Dalam kegiatan kondangan ini, nenek saya biasanya menyediakan makanan yang tidak boleh disentuh oleh siapapun di atas meja kosong yang ditujukan untuk para leluhur.
Ayah saya sangat menentang kegiatan yang dilakukan masyarakat desa saya, termasuk nenek saya tersebut. Selama saya sekolah pun, kegiatan semacam itu dianggap bertentangan dengan ajaran Islam sehingga yang mengadakannya dianggap syirik dan dianggap ibadahnya tidak diterima oleh Allah.
Saya pun dulu suka menggoda nenek saya, "Nek, agamamu apa?". Lalu nenek saya akan menjawab, "agamanya sama dengan orang-orang."
Tapi mulai hari ini pola pikir saya berubah. Dibalik kegiatan yang dilakukan oleh nenek saya dan masyarakat desa saya, mungkin bagi mereka memiliki makna tersendiri yang tidak kita pahami karena kita tidak merasakannya.
Saya pun mulai menyadari, kegiatan semacam itu akhir-akhir ini pun tak seramai dahulu, banyak para sesepuh yang sudah meninggal sehingga ada anak-cucu yang tidak melestarikannya. Bahkan ibu saya pun pernah mengatakan, "jika nenekmu sudah meninggal, kita tidak usah melakukan kegiatan semacam itu."
Ya, zaman semakin maju dan modern, tradisi masyarakat pun pada akhirnya akan luntur, dan hilang, tinggal kenangan.

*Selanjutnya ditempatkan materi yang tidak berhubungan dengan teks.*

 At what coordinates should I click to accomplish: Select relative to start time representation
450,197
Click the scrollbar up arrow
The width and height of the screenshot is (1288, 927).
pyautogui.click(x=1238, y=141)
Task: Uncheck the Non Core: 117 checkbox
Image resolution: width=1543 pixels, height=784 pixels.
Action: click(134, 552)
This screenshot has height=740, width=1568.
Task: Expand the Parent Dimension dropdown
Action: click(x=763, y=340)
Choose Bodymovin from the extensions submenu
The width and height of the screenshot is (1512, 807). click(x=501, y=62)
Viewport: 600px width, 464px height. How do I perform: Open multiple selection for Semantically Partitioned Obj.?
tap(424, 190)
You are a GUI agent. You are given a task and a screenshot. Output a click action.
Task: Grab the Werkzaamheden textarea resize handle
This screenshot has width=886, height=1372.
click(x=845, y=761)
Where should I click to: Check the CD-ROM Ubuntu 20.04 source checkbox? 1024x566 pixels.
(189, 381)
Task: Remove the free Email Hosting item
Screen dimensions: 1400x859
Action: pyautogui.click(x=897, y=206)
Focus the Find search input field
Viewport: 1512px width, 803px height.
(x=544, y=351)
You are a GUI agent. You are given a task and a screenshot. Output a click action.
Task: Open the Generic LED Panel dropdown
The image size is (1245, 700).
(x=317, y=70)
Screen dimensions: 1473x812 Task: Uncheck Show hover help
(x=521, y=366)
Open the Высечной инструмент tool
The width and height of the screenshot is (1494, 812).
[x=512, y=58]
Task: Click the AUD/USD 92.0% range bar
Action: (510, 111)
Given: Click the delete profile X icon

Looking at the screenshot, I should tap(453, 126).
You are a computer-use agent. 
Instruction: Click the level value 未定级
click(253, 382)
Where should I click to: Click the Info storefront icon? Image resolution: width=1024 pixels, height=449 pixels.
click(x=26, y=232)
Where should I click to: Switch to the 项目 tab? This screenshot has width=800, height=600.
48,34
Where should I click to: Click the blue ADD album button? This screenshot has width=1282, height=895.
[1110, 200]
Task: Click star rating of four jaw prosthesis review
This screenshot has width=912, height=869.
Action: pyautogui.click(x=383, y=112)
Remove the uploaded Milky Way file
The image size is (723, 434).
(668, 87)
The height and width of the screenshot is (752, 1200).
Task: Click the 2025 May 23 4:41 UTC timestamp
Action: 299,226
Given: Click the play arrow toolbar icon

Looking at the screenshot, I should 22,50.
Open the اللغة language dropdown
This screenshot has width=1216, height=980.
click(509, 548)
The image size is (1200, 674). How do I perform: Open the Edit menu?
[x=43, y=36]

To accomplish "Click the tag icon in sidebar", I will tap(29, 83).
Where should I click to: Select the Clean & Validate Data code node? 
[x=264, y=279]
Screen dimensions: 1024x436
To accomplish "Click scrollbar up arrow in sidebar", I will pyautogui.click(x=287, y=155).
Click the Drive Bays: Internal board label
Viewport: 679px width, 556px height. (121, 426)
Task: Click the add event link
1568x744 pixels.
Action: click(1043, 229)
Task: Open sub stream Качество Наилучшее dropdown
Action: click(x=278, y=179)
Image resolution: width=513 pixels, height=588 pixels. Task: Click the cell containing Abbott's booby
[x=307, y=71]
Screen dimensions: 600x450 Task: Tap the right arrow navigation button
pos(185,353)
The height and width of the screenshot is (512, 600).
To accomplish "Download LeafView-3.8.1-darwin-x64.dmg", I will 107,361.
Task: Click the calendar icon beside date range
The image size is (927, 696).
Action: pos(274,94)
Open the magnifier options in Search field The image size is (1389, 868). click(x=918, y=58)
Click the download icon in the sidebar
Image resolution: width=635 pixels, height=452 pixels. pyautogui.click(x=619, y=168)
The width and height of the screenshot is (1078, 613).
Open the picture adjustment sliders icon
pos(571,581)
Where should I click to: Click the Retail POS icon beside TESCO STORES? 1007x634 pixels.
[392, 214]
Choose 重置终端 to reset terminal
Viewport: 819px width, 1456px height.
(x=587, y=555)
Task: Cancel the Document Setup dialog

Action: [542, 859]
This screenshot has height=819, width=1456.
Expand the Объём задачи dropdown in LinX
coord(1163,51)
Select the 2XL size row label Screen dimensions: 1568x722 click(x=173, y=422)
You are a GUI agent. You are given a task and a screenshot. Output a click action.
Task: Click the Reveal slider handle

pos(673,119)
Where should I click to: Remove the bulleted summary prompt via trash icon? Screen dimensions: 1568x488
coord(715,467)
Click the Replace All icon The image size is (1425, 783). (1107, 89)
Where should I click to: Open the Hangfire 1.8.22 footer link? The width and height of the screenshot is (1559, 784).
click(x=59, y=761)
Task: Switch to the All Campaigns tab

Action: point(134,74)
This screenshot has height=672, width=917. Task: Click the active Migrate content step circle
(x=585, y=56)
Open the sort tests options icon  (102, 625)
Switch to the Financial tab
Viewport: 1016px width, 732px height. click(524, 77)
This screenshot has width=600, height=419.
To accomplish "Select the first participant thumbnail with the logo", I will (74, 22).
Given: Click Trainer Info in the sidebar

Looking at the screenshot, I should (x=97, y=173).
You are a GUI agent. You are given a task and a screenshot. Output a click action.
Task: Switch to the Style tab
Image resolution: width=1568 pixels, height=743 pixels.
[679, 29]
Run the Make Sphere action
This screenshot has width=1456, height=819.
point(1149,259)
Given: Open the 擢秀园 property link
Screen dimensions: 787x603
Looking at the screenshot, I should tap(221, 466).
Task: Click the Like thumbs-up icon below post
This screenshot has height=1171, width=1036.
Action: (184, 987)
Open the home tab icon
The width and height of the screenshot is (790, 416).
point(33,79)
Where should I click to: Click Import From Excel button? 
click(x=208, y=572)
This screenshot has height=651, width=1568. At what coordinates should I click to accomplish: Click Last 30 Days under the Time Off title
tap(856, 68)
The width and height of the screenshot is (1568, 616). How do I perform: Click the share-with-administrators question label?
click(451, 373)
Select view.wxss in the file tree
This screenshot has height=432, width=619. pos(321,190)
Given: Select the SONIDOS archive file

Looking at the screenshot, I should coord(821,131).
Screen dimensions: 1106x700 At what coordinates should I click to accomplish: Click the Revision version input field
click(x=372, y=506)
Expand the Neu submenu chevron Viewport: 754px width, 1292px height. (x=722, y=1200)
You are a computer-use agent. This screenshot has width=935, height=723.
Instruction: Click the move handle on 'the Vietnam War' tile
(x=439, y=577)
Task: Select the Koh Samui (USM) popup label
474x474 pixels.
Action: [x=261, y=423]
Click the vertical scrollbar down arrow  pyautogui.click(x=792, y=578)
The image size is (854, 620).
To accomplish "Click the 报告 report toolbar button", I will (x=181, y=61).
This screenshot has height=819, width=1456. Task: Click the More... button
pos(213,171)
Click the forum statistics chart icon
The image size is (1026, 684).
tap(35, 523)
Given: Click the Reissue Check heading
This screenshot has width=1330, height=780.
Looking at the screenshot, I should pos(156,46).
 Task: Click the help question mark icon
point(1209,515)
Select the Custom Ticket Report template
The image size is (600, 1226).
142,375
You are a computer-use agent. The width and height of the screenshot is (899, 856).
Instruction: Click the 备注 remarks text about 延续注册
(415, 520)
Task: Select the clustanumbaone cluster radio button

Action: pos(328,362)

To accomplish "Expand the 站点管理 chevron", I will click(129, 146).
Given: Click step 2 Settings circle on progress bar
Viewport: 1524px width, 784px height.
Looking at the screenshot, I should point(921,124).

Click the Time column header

Hari ini saya melihat film dokumenter berjudul "Atas Nama Percaya". Film berdurasi 36 menit ini adalah film pertama dari seri "Indonesian Pluralitas", kolaborasi antara Center for Religious and Cross-cultural Studies (CRCS) Universitas Gadjah Mada, WatchdoC Documentary, dan Pardee School of Globe Studies, Boston University; dengan dukungan dari the Henry Luce Foundation.Â
Tujuan dari film ini adalah untuk memberikan edukasi dan memperkaya wawasan keilmuan terutama tentang budaya, serta untuk membuka forum diskusi yang lebih luas. Film ini telah diputar di beberapa komunitas, institusi, lembaga, dan sekolah-sekolah.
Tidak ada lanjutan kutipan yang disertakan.